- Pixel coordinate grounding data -
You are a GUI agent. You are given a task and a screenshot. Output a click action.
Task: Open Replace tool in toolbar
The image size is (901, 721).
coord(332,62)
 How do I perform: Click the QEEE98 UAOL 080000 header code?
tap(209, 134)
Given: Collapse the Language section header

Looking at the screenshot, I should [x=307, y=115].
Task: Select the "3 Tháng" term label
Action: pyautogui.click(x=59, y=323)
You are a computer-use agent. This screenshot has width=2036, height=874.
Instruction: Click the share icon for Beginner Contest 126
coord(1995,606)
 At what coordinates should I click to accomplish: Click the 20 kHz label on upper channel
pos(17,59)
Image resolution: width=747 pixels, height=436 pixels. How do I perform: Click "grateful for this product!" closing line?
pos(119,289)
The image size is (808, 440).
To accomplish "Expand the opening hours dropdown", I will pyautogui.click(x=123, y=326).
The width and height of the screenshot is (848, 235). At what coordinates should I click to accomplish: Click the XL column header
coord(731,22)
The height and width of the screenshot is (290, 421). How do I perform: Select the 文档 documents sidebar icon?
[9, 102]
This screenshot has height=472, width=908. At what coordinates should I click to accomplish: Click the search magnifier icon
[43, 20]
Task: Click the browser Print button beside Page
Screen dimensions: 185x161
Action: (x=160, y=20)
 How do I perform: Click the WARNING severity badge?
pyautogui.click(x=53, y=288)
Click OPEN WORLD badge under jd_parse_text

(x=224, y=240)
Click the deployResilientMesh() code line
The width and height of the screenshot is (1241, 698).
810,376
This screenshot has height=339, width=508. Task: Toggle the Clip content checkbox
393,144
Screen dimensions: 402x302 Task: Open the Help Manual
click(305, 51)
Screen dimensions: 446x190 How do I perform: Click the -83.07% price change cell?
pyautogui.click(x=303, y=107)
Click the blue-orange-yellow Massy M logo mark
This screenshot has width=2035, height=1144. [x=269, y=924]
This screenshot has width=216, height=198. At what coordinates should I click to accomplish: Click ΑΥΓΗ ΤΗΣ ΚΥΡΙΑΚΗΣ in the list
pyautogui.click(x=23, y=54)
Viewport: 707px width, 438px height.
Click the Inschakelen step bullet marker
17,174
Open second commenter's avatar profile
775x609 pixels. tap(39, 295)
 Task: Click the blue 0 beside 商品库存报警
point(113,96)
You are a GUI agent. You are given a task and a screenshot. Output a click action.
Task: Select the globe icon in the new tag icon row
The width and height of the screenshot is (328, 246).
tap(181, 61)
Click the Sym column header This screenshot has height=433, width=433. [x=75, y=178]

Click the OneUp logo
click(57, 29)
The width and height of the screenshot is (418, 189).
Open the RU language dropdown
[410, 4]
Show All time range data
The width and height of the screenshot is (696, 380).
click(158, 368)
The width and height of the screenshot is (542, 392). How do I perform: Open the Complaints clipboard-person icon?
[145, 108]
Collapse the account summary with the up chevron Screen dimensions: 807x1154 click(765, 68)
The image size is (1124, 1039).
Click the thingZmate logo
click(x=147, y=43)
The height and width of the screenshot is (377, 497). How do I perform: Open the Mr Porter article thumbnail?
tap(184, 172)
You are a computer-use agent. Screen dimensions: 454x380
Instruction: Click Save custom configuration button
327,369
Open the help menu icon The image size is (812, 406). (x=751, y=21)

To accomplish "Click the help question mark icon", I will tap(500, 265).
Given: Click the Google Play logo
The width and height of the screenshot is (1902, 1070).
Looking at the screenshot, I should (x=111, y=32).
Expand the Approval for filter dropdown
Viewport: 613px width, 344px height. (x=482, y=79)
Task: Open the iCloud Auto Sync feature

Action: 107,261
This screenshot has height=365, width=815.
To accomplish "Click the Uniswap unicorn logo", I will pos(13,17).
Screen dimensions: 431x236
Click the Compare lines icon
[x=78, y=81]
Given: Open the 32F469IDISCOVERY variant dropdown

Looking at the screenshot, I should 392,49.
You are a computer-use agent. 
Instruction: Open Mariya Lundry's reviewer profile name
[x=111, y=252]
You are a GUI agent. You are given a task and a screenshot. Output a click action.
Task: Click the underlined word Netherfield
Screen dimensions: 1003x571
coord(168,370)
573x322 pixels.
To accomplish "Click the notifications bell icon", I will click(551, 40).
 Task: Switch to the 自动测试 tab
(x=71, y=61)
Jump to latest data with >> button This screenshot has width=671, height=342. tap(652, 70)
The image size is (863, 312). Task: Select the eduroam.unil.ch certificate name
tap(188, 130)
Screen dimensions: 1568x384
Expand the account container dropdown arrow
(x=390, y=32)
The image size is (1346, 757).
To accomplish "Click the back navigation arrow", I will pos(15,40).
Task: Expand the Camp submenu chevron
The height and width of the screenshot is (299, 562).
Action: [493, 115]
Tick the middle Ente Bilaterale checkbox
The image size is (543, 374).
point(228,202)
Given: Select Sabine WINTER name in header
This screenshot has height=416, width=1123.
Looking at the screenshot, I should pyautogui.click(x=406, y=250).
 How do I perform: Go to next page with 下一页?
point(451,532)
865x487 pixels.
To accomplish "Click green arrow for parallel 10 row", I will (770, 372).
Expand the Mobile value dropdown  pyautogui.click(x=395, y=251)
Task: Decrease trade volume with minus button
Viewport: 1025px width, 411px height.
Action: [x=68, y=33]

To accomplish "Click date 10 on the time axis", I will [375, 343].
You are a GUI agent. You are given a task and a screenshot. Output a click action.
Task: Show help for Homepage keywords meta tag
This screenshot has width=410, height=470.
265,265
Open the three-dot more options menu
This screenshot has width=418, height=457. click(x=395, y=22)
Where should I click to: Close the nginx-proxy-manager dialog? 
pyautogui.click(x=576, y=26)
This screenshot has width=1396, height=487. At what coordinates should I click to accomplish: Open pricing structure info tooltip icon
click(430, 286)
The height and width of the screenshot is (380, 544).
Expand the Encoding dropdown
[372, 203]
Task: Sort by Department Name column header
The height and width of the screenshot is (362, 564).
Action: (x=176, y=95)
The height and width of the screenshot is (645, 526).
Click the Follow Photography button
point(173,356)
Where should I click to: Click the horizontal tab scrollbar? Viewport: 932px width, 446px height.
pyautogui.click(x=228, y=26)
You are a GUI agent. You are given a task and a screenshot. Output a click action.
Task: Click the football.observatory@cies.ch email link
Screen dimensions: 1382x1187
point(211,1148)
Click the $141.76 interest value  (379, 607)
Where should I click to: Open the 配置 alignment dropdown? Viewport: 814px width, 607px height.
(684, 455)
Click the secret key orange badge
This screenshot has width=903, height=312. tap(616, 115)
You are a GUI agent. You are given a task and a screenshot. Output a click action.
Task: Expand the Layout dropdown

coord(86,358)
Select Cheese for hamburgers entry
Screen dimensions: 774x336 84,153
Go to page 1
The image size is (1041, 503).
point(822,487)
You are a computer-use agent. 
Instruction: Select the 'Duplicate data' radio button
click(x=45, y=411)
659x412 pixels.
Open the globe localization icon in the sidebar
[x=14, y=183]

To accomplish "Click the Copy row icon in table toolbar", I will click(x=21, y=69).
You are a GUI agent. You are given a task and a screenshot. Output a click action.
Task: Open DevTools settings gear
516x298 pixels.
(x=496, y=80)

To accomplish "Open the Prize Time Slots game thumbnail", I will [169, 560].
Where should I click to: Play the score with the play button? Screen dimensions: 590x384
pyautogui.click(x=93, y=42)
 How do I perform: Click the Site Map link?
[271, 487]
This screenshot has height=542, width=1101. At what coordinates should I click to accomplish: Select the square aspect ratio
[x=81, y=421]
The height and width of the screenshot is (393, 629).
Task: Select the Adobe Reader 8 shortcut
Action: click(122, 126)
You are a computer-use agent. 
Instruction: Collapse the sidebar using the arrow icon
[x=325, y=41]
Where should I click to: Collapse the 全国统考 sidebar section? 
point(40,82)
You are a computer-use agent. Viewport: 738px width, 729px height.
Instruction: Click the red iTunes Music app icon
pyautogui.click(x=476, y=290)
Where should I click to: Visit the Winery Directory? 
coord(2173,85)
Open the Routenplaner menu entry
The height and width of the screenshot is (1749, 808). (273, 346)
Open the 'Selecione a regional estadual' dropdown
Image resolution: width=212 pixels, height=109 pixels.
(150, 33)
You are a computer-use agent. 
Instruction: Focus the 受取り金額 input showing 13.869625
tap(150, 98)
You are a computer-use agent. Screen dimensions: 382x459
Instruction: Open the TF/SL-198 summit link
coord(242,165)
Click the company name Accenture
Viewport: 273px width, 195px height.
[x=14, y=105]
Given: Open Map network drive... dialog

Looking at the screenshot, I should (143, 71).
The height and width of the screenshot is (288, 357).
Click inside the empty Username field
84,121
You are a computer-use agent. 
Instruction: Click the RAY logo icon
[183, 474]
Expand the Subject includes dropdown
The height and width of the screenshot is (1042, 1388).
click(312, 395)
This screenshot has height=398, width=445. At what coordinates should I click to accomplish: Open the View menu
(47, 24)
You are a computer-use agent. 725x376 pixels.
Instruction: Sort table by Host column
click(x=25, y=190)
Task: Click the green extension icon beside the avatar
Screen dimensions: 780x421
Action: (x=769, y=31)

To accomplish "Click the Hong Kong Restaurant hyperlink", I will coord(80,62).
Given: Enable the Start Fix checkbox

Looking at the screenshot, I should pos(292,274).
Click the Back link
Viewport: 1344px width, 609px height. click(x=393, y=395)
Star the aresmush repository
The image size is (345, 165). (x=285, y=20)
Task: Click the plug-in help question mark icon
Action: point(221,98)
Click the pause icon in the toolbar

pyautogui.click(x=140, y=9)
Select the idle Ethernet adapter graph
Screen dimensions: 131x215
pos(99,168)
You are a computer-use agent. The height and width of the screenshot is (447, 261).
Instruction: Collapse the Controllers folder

- Exercise prompt -
Please output exactly the lines between the one holding "The height and width of the screenshot is (362, 564)." and the one holding "Go to page 1" in the records above, inclusive, and nothing more.

- Response for this exercise -
The height and width of the screenshot is (362, 564).
Action: (x=176, y=95)
The height and width of the screenshot is (645, 526).
Click the Follow Photography button
point(173,356)
Where should I click to: Click the horizontal tab scrollbar? Viewport: 932px width, 446px height.
pyautogui.click(x=228, y=26)
You are a GUI agent. You are given a task and a screenshot. Output a click action.
Task: Click the football.observatory@cies.ch email link
Screen dimensions: 1382x1187
point(211,1148)
Click the $141.76 interest value  (379, 607)
Where should I click to: Open the 配置 alignment dropdown? Viewport: 814px width, 607px height.
(684, 455)
Click the secret key orange badge
This screenshot has width=903, height=312. tap(616, 115)
You are a GUI agent. You are given a task and a screenshot. Output a click action.
Task: Expand the Layout dropdown

coord(86,358)
Select Cheese for hamburgers entry
Screen dimensions: 774x336 84,153
Go to page 1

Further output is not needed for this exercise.